Wednesday, 25 January 2017: 11:45 AM
609 (Washington State Convention Center )
The seminal paper by Wallace and Gutzler on the presence of teleconnections in the Northern Hemisphere winter argued that the oscillations that their work identified were standing wave patterns with fixed nodes and antinodes [Wallace and Gutzler, 1981]. This argument was made on the basis of the fact that there were strong regional variations in the strength of “teleconnectivity” and this suggested that certain regions were typically antinodes of standing oscillations. In this current work, a new spectral decomposition of wave variability into standing and travelling components is used to analyze the presence of teleconnections in the Northern Hemisphere winter. This decomposition is a significant improvement on previous methods because it properly accounts for covariance between the standing and travelling waves, and also because it allows for the straightforward reconstruction of the real space standing and travelling fields [Watt-Meyer and Kushner, 2015]. The decomposition is applied to the 500hPa geopotential height field, and it is shown that standing wave variance is largest in the high-latitude North Pacific and North Atlantic, while eastward travelling variance is greatest in the mid-latitude storm track regions.
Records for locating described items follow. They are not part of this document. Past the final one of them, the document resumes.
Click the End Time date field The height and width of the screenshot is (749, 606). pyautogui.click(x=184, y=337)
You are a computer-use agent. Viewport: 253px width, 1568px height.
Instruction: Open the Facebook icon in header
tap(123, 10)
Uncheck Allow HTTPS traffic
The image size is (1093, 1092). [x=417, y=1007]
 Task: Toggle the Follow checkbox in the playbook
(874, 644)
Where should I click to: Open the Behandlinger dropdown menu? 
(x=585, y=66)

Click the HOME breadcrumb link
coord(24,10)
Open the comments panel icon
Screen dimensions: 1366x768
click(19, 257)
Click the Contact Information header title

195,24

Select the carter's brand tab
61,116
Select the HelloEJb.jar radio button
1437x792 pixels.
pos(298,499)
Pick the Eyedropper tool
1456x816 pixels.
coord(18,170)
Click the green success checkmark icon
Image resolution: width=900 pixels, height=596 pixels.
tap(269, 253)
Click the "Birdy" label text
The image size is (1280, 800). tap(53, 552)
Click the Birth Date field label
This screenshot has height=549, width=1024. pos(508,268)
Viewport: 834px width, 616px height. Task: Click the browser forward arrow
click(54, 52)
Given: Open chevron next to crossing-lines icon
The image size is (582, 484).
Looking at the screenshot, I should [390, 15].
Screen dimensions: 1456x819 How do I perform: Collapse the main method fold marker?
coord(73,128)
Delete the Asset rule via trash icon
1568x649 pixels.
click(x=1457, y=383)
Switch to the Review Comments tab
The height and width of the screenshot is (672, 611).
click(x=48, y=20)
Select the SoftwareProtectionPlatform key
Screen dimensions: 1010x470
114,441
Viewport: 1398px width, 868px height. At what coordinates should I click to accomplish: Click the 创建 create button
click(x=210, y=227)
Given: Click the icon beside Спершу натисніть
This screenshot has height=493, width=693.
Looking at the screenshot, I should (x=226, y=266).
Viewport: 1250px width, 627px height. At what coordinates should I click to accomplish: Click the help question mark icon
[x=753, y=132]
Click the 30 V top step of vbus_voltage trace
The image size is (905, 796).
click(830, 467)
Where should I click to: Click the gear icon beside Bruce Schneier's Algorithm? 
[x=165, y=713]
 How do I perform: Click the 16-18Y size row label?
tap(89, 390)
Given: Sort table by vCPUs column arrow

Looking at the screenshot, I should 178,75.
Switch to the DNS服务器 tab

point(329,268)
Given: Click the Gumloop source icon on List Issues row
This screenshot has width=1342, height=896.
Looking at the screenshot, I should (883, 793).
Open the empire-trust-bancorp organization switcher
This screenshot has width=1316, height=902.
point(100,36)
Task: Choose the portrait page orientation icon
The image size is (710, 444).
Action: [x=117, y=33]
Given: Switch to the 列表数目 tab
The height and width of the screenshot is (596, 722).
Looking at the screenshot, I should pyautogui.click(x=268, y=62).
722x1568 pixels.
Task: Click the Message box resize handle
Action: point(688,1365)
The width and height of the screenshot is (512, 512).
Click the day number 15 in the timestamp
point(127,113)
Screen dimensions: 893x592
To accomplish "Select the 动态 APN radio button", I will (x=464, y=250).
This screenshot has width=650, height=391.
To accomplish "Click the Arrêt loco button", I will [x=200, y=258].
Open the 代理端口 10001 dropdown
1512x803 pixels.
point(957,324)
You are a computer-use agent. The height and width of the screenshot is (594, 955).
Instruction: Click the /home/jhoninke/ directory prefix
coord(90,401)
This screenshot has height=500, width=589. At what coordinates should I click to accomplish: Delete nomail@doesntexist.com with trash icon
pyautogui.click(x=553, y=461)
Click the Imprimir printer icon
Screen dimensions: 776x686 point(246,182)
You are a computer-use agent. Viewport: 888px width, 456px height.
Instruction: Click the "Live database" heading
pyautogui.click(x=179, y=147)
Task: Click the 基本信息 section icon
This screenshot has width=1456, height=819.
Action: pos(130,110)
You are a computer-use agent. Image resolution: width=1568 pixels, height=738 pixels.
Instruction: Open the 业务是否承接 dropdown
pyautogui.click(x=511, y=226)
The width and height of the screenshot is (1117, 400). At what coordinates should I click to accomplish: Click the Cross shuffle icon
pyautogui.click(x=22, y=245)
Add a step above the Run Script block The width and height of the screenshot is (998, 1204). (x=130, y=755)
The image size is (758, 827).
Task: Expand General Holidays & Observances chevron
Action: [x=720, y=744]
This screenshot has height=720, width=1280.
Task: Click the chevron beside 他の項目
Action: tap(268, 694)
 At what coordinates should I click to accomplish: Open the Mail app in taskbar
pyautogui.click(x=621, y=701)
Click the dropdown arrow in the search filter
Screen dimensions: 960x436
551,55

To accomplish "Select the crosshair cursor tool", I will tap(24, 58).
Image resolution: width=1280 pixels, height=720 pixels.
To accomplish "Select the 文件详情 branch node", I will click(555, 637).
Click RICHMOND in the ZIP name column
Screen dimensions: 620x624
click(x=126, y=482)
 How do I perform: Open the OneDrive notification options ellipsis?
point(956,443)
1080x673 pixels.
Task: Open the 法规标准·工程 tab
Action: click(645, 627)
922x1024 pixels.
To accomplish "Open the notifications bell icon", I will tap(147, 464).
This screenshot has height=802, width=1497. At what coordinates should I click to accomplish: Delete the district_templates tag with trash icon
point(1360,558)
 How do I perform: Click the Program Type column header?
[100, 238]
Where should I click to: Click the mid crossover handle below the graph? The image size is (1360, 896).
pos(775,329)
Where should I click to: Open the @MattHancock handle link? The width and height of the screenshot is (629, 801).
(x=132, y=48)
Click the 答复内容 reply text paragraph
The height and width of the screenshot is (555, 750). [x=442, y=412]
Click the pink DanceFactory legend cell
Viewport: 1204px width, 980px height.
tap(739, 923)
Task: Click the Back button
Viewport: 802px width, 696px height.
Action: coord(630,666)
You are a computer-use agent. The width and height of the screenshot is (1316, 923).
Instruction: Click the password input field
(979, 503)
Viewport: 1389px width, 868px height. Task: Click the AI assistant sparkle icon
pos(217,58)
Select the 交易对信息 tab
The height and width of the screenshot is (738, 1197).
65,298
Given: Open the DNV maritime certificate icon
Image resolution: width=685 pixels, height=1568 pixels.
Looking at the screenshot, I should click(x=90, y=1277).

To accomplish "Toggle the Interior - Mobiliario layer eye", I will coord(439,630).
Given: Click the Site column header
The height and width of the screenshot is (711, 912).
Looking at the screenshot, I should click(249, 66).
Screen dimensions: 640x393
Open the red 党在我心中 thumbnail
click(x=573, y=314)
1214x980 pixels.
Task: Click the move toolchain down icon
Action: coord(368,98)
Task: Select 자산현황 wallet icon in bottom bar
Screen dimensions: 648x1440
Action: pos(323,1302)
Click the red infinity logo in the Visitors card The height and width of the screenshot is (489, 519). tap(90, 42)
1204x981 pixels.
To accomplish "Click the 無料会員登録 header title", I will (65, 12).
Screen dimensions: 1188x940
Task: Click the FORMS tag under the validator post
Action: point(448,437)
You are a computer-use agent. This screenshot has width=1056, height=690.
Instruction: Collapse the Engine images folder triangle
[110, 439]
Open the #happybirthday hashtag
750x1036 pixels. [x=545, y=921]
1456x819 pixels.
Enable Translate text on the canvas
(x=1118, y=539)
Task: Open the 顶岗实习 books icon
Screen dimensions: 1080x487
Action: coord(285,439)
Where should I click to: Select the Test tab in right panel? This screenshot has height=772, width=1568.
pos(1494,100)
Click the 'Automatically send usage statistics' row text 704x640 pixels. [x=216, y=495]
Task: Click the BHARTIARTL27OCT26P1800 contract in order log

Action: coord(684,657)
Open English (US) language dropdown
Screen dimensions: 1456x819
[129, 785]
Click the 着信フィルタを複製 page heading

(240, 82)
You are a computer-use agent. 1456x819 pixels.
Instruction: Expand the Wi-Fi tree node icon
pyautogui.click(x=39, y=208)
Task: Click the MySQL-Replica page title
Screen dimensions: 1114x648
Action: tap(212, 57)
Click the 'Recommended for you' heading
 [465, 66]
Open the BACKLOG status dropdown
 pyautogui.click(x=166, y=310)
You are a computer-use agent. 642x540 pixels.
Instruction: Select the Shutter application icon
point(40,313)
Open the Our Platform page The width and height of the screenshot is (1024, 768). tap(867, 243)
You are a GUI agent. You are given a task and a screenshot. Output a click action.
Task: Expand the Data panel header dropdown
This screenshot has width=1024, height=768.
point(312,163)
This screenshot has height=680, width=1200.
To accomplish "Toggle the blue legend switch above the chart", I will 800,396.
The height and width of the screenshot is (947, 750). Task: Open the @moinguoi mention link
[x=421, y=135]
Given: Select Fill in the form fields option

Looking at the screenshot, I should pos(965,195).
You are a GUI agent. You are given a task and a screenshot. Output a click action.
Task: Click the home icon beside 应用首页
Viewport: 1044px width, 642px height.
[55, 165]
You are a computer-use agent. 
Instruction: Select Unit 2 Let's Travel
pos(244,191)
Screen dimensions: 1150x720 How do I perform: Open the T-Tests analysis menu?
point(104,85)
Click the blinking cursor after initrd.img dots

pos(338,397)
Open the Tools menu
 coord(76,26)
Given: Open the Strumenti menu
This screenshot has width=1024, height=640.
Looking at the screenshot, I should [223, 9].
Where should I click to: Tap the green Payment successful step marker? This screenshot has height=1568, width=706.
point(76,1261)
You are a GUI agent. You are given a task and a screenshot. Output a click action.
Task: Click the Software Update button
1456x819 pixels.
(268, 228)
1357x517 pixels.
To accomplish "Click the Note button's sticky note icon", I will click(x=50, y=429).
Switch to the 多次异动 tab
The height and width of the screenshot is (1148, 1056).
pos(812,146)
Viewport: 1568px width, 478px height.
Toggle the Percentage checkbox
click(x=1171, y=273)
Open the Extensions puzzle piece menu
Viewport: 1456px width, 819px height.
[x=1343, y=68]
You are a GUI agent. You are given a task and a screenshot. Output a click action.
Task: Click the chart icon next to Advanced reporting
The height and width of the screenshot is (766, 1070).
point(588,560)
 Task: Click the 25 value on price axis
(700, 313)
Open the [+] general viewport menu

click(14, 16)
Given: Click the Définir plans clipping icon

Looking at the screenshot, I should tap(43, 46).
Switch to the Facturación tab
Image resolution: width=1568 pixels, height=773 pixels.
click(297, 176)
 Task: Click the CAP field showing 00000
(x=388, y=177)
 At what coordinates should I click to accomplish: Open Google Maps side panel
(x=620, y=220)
Furthermore, by computing one-point correlation maps with the daily standing, eastward and westward travelling wavefields, it is explicitly shown that the teleconnections of Wallace and Gutzler are indeed made up of true standing oscillations. Finally, as a specific example of the utility of the decomposition, the relative roles of standing and travelling waves in driving the anomalous amplification of the ridge-trough dipole over North America during the winters of 2013/14 and 2014/15 are demonstrated. The analysis shows that the cold air outbreak over eastern North America of 7 January 2014 was driven by a synoptic wave of extreme large amplitude intensifying a persistent background amplification of the typical ridge-trough structure seen during North American winter.